Richard menurunkan tangannya, dia mengikuti Johnny yang sekarang masuk ke kamarnya.

"Katakan padaku, apa itu semua benar?" Richard melipat tangannya di depan dada, lalu bersandar di daun pintu kamar Johnny.

"Apanya?" Johnny dengan santai membuka lilitan handuknya, memakai pakaian dalamnya.

"Berkelahi di bar dan juga tentang Irene." Richard mendengus sesaat.

Johnny selesai memakai celana jeans dan juga kaus channel nya, dia meraih parka Gucci nya dan menatap Richard, heran.

"Irene?" Ulangnya, seingatnya hanya berkelahi di bar saja.

Richard memejamkan matanya, mencoba mensabar-sabarkan dirinya. Dia baru enam bulan menjadi manajer Johnny, dan selama enam bulan itu juga hidupnya tak pernah tenang. Aktor di depannya ini selalu punya banyak rumor dan skandal.
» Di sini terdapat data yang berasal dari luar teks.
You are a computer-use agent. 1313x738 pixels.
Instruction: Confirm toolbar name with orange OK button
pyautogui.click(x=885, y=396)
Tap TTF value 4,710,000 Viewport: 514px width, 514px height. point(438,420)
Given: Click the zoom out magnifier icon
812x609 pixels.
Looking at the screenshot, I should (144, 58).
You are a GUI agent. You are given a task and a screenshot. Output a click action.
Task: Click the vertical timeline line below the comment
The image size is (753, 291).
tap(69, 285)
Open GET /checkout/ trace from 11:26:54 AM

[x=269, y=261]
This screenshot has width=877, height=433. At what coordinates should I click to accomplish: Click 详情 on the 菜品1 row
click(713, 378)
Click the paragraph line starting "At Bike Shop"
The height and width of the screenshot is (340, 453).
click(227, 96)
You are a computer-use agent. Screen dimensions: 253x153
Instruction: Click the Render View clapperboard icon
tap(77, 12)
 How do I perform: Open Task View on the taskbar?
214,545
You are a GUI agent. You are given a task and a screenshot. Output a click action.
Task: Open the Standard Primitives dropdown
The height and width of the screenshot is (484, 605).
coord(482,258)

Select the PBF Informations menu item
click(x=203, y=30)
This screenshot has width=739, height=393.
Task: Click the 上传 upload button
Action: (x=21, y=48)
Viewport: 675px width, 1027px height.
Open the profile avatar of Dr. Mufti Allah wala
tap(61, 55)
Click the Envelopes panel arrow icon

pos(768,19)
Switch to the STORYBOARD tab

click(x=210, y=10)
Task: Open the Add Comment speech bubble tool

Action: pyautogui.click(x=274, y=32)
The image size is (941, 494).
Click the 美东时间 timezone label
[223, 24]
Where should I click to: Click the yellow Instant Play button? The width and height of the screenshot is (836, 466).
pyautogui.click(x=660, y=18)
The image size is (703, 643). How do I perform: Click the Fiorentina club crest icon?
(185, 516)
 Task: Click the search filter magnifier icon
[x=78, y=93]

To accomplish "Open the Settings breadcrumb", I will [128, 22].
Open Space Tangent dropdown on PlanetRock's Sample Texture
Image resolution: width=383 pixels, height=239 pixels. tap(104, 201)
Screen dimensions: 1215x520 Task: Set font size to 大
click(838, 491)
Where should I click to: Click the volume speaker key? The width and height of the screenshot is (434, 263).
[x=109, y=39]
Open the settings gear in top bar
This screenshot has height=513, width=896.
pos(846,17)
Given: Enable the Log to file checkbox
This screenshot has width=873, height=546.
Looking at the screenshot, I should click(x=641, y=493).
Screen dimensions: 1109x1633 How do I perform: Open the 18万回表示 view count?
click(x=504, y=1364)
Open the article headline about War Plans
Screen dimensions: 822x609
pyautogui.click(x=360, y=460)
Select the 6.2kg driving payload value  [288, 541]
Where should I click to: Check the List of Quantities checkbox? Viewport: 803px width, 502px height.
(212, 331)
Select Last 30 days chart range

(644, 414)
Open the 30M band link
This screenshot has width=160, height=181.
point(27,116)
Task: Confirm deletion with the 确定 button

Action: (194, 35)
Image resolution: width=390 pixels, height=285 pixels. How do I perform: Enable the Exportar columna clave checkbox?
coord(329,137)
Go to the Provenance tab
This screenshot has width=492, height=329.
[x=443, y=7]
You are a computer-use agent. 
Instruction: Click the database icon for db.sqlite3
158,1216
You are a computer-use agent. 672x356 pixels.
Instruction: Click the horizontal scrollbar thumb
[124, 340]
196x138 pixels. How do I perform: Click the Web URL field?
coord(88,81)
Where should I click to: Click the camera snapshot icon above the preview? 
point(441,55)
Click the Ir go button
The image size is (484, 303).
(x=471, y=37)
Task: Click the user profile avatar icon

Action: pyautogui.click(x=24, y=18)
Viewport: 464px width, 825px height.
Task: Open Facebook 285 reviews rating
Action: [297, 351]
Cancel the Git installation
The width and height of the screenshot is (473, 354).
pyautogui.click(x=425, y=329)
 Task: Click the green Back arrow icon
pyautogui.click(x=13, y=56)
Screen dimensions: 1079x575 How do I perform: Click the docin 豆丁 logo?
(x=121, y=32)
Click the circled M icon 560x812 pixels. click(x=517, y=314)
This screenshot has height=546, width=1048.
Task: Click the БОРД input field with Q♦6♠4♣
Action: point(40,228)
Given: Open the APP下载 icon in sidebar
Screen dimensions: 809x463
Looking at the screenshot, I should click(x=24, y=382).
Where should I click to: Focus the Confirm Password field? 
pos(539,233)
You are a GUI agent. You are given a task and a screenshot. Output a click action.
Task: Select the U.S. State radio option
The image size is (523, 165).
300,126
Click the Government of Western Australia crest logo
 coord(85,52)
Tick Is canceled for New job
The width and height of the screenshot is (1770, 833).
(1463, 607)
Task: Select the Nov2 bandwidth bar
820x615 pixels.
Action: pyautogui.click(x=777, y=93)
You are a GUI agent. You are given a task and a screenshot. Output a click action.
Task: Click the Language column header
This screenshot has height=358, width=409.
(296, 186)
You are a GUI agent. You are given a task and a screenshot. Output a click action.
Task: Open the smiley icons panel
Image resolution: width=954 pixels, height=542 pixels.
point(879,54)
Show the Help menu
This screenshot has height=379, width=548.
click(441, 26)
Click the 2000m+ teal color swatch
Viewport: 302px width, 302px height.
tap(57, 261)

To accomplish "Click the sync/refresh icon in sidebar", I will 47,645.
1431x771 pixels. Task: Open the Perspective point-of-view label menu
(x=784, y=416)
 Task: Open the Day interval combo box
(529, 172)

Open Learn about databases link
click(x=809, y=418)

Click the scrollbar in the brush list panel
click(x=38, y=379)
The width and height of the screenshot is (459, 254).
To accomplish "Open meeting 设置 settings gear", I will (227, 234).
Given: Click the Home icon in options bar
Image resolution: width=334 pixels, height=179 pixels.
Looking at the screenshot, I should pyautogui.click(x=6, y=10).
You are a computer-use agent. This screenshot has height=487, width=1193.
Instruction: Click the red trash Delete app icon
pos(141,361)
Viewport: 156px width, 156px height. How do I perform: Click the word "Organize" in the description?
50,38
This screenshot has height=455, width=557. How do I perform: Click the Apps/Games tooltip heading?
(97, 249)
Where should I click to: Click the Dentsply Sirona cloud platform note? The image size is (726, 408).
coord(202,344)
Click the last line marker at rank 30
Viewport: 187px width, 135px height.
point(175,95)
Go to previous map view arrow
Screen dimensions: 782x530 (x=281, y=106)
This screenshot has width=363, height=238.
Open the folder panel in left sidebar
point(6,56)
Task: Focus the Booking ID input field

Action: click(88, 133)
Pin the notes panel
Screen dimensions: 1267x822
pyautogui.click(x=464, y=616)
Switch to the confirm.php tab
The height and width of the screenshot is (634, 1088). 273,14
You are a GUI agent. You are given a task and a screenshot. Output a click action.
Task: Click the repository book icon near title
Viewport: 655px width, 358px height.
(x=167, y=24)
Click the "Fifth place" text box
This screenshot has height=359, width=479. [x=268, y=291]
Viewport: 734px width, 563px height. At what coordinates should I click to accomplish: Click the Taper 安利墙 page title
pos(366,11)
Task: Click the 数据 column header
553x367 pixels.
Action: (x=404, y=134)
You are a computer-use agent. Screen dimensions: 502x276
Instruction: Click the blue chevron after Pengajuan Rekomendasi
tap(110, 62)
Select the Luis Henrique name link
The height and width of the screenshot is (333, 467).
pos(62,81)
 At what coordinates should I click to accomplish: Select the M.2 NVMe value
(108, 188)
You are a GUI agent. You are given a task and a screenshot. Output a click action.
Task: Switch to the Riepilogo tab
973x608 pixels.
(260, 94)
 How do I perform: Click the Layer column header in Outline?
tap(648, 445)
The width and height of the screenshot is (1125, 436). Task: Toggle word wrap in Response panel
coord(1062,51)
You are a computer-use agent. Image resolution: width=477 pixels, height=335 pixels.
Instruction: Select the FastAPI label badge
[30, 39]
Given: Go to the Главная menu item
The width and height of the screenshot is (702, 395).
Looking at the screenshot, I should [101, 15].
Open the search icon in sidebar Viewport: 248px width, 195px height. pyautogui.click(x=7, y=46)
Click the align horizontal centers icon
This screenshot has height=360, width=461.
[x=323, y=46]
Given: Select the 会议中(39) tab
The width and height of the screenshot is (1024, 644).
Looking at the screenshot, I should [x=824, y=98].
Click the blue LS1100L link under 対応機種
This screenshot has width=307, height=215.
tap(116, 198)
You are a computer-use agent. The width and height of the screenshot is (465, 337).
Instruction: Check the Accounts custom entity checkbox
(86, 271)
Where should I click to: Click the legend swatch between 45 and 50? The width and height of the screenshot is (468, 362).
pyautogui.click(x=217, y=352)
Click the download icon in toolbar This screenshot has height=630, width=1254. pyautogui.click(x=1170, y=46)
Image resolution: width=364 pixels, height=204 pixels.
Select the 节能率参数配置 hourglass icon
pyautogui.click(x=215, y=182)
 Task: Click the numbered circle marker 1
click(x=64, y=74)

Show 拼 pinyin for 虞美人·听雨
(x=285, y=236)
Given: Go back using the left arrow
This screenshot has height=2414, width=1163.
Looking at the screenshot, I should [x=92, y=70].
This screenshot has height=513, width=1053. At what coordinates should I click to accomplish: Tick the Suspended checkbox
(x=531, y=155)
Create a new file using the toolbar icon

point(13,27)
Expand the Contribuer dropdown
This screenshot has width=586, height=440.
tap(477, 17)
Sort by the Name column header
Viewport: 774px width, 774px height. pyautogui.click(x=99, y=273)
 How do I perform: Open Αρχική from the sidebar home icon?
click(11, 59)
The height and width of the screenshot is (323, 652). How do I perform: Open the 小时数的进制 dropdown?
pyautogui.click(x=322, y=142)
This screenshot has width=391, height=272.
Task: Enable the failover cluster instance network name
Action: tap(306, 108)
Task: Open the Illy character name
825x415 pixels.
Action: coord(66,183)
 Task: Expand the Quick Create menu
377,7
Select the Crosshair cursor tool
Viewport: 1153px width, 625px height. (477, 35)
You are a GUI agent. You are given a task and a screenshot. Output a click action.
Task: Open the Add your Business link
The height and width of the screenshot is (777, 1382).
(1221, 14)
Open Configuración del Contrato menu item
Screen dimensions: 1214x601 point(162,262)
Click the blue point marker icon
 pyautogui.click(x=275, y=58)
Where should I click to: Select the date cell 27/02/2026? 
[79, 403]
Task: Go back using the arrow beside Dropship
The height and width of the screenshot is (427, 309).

"Agensi Irene mengatakan pada media kalau aktris nya itu berkencan denganmu, dan sekarang hamil delapan Minggu."

Johnny melotot mendengar nya. "Sinting!" Makinya.

Richard menarik nafas panjang entah yang keberapa kalinya. "Katakan padaku itu tak benar."

Johnny mencengkeram bahu Richard dengan tatapan tajam dan ia menggeram singkat seperti beruang Grizzly yang merasa terganggu.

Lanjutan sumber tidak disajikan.